◆ GOAL OF THE EXERCISE
Within the entries below, the lines from the one with "Given: Click the book icon beside 公有词库查询" through the one with "Expand Add Discount" are to be set down exactly, both ends kept.

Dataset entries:

※ ※ ※

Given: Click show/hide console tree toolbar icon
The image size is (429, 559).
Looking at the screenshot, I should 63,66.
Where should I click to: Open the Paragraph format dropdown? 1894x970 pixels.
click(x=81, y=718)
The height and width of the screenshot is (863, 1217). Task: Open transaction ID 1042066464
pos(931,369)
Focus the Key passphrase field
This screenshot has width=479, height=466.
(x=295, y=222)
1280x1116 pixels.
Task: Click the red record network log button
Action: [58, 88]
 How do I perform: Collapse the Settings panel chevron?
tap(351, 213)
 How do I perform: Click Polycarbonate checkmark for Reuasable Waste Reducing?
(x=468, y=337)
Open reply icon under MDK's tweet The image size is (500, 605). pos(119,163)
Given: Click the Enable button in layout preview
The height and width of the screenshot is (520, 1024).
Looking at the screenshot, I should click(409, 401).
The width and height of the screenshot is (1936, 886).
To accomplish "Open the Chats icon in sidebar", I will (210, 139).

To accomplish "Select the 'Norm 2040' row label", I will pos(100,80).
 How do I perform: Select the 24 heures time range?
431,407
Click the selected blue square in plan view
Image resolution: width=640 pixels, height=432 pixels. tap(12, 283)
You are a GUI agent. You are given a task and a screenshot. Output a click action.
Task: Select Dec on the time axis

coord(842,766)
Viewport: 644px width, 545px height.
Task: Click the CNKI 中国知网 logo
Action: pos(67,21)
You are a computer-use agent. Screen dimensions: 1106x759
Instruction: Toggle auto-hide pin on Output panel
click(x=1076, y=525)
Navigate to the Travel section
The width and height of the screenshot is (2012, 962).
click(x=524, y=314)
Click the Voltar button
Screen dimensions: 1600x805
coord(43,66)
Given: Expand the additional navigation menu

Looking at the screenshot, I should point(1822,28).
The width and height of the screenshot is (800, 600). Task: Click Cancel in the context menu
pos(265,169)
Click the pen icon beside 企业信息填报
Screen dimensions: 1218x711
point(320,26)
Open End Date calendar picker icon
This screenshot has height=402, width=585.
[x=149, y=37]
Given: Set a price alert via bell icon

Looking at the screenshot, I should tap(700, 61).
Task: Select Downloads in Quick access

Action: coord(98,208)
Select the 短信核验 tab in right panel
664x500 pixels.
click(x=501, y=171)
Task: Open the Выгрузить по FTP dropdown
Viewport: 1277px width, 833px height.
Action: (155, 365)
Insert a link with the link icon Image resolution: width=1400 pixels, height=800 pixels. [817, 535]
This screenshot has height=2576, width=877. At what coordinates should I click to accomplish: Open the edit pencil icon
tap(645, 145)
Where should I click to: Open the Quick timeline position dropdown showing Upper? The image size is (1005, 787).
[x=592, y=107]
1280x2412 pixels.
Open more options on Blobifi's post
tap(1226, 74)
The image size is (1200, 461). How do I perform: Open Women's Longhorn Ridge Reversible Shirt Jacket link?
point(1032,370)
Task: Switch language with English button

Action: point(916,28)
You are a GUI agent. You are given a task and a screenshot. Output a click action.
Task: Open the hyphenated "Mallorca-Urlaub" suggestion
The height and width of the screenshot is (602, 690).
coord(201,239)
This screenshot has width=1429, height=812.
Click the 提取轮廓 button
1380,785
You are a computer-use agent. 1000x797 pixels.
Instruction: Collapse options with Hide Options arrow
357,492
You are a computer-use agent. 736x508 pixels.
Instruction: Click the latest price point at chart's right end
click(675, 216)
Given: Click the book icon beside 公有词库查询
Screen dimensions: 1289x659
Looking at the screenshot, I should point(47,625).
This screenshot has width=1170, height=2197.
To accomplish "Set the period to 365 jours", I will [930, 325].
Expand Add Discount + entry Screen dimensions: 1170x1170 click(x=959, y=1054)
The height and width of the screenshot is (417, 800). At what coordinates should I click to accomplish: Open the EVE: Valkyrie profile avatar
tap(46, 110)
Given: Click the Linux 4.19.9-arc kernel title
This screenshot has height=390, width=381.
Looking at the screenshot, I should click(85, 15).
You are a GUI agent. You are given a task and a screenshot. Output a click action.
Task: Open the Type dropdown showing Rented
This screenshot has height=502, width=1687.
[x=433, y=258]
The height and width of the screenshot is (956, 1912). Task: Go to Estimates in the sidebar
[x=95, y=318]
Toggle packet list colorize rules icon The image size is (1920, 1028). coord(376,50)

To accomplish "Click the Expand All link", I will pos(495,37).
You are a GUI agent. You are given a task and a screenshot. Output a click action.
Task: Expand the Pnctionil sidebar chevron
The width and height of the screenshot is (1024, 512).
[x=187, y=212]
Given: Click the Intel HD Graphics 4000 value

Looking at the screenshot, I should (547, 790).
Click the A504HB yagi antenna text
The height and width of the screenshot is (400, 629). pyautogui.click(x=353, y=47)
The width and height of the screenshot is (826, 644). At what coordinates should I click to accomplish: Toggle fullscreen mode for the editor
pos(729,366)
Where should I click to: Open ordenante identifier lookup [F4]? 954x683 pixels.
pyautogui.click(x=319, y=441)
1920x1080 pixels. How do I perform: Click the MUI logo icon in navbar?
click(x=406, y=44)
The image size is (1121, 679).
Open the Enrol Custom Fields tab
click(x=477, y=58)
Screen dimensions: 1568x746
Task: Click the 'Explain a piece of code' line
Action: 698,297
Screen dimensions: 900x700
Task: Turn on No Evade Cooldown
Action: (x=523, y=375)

※ ※ ※

◆ EXERCISE RESULT
Given: Click the book icon beside 公有词库查询
Screen dimensions: 1289x659
Looking at the screenshot, I should point(47,625).
This screenshot has width=1170, height=2197.
To accomplish "Set the period to 365 jours", I will [930, 325].
Expand Add Discount + entry Screen dimensions: 1170x1170 click(x=959, y=1054)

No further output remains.